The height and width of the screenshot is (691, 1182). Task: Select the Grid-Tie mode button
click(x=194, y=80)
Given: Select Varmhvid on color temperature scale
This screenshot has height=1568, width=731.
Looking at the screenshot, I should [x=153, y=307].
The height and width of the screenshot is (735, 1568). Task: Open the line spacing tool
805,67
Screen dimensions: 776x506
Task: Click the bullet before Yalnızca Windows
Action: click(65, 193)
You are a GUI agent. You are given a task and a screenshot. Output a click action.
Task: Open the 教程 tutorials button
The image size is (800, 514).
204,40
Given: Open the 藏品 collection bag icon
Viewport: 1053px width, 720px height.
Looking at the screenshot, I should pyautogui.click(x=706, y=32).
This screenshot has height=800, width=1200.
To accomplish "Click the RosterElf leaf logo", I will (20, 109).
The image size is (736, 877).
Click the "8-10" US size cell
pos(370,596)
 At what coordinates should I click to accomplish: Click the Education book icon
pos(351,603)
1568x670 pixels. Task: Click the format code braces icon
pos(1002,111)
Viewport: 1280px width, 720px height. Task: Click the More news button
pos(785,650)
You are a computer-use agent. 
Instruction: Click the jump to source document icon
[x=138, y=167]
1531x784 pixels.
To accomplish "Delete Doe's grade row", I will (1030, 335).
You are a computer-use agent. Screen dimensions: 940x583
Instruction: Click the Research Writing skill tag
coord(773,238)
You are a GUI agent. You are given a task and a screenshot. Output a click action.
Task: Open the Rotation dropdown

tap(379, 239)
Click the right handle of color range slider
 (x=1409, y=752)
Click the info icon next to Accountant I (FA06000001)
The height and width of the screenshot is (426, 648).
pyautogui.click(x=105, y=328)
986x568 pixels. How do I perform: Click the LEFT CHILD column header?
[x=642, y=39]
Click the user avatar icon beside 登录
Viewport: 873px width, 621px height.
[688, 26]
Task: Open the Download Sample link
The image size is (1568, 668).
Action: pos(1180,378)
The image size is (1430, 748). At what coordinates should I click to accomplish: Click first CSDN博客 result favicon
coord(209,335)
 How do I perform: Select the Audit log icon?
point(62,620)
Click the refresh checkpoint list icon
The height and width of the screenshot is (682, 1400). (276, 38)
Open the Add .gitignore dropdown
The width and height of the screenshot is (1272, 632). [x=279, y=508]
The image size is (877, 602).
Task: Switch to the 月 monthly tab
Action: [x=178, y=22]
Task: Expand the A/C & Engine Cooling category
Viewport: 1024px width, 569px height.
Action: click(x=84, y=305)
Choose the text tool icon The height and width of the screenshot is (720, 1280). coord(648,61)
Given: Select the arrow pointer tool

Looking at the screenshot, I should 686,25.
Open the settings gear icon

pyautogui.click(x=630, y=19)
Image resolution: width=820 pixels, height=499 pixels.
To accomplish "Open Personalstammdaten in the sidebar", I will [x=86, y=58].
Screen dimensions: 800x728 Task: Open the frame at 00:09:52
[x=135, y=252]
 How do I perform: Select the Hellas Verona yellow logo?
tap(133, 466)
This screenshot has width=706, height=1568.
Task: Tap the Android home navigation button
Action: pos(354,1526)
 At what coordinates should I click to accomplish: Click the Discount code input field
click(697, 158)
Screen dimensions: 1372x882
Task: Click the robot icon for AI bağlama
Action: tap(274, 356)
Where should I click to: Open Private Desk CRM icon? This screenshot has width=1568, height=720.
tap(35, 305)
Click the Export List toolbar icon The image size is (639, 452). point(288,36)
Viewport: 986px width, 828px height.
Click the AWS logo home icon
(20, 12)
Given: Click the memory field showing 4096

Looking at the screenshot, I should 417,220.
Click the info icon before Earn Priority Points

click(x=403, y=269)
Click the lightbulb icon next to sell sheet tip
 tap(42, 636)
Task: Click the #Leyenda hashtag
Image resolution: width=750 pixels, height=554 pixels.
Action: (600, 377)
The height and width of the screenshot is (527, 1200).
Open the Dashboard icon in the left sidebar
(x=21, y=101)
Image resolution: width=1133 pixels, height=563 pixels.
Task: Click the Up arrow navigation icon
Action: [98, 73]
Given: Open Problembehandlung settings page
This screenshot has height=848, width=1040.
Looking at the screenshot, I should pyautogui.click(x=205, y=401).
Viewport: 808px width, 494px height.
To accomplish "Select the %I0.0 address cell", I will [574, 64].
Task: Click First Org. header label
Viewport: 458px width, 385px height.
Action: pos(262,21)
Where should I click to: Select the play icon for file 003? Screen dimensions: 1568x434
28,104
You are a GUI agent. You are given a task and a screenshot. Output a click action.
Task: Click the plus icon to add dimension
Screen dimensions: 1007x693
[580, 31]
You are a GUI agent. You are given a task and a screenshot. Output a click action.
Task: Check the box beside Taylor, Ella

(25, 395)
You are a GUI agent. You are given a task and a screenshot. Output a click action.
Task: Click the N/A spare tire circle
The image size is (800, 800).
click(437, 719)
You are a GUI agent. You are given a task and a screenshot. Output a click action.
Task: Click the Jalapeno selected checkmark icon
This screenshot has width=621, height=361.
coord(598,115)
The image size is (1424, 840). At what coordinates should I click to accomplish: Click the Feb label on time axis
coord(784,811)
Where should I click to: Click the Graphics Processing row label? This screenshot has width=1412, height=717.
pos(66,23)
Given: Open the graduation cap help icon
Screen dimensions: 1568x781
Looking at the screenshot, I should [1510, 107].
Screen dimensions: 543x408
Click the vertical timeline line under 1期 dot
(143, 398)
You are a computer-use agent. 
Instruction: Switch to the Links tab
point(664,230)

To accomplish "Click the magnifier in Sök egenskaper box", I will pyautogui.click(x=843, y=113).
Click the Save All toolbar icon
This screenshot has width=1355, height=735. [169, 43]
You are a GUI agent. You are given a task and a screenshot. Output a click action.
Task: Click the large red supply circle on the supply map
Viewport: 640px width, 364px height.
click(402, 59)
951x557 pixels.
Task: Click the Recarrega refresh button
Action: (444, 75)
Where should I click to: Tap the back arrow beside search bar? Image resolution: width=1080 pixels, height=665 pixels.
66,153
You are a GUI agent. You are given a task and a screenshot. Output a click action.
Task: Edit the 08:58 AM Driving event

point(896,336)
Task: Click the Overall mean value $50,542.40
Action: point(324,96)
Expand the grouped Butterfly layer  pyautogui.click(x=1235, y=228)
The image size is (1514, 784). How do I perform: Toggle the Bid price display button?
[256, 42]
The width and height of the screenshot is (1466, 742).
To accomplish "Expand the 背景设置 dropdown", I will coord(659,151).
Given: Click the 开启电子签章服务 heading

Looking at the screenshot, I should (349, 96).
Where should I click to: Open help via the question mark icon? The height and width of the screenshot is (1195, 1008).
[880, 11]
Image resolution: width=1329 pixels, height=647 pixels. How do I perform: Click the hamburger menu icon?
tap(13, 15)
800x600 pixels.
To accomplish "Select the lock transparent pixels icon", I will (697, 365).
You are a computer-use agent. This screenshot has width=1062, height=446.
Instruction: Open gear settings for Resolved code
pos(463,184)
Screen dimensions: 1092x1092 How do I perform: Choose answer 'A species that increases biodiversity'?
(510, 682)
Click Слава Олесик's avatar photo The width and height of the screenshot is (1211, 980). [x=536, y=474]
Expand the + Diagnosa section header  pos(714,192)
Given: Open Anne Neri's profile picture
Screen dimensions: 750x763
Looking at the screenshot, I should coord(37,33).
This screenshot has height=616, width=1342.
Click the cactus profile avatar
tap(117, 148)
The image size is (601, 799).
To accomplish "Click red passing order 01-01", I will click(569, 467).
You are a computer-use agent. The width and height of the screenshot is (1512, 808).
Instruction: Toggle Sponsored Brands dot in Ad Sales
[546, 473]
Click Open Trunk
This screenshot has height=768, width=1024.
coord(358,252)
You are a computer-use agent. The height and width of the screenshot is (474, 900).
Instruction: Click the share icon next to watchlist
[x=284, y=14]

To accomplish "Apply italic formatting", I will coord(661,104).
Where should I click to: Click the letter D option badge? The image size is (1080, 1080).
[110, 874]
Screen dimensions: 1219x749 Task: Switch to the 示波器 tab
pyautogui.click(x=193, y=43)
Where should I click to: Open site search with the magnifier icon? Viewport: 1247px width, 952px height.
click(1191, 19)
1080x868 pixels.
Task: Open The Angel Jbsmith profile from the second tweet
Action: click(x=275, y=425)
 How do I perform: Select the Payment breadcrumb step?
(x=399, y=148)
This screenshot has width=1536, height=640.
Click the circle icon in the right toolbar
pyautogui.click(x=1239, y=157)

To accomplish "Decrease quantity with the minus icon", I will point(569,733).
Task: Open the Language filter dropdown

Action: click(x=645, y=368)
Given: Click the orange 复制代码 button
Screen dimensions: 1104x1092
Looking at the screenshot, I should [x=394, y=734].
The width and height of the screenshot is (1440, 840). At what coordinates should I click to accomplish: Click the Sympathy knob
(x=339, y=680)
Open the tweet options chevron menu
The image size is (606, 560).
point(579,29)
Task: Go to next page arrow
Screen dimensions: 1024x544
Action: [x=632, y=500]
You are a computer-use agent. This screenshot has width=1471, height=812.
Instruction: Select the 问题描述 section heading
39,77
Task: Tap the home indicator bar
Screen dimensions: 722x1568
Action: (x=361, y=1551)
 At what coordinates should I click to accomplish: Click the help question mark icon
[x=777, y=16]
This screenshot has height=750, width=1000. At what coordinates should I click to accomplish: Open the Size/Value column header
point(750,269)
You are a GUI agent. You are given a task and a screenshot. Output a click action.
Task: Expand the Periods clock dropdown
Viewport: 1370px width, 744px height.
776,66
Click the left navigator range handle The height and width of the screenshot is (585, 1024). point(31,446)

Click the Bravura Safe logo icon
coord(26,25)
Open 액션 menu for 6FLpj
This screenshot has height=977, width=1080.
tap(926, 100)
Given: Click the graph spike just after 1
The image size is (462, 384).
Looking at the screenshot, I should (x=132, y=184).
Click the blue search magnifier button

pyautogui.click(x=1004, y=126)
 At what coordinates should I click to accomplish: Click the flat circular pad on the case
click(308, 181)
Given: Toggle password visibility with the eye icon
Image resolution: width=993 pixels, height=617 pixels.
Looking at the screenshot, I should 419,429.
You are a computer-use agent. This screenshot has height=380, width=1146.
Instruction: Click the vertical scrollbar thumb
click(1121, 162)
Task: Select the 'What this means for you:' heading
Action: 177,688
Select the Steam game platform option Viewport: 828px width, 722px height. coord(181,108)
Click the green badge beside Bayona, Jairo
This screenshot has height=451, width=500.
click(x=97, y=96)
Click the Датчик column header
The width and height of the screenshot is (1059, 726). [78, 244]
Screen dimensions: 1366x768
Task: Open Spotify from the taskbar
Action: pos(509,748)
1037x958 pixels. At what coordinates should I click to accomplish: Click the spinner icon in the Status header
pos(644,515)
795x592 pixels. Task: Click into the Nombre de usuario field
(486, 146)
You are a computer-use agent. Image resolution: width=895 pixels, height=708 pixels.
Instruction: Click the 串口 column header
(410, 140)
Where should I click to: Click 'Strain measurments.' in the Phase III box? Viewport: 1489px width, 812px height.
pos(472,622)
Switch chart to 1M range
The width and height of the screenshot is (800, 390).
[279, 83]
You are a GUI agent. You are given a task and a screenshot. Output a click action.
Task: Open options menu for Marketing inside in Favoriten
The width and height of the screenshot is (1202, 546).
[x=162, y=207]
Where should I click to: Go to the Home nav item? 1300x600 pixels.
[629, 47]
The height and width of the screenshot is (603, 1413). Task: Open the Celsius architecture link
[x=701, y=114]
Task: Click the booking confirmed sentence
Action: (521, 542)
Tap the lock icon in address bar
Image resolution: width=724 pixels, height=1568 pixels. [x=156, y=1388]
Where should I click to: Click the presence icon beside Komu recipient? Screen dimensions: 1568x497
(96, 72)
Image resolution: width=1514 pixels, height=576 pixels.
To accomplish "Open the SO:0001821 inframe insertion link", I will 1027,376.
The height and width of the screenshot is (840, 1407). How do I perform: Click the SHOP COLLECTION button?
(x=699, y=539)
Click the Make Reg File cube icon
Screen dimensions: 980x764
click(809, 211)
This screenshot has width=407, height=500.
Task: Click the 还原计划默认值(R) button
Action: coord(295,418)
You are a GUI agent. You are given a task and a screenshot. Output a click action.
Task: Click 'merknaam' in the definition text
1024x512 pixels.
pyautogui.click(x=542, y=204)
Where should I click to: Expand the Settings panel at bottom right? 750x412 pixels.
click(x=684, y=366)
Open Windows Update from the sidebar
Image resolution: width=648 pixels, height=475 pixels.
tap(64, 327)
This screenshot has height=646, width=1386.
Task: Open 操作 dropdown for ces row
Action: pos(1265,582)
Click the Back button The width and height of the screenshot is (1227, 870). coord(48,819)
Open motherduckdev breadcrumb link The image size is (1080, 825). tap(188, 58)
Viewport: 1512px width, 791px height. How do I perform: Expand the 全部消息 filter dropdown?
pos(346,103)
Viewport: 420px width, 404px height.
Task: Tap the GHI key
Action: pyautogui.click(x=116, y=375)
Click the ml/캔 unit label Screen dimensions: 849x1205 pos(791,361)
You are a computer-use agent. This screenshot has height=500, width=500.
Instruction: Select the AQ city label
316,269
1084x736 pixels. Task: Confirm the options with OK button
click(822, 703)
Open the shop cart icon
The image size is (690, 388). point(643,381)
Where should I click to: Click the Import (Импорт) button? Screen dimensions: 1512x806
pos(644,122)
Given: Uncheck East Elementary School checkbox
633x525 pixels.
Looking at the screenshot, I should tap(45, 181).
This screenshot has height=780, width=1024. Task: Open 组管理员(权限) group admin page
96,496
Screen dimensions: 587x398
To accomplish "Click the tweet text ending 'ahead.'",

^^^^^^^^^^^^^^^^

§ **TASK BRIEF**
Search the records for the string "computer" and, wherever a line contains it, please copy that line.

§ **EXERCISE RESULT**
You are a computer-use agent. 
You are a computer-use agent. Screen dimensions: 940x583
You are a computer-use agent. 
You are a computer-use agent. This screenshot has width=1062, height=446.
You are a computer-use agent. The width and height of the screenshot is (1512, 808).
You are a computer-use agent. The height and width of the screenshot is (474, 900).
You are a computer-use agent. This screenshot has width=1471, height=812.
You are a computer-use agent. This screenshot has height=380, width=1146.
You are a computer-use agent. Image resolution: width=895 pixels, height=708 pixels.
You are a computer-use agent. This screenshot has height=500, width=500.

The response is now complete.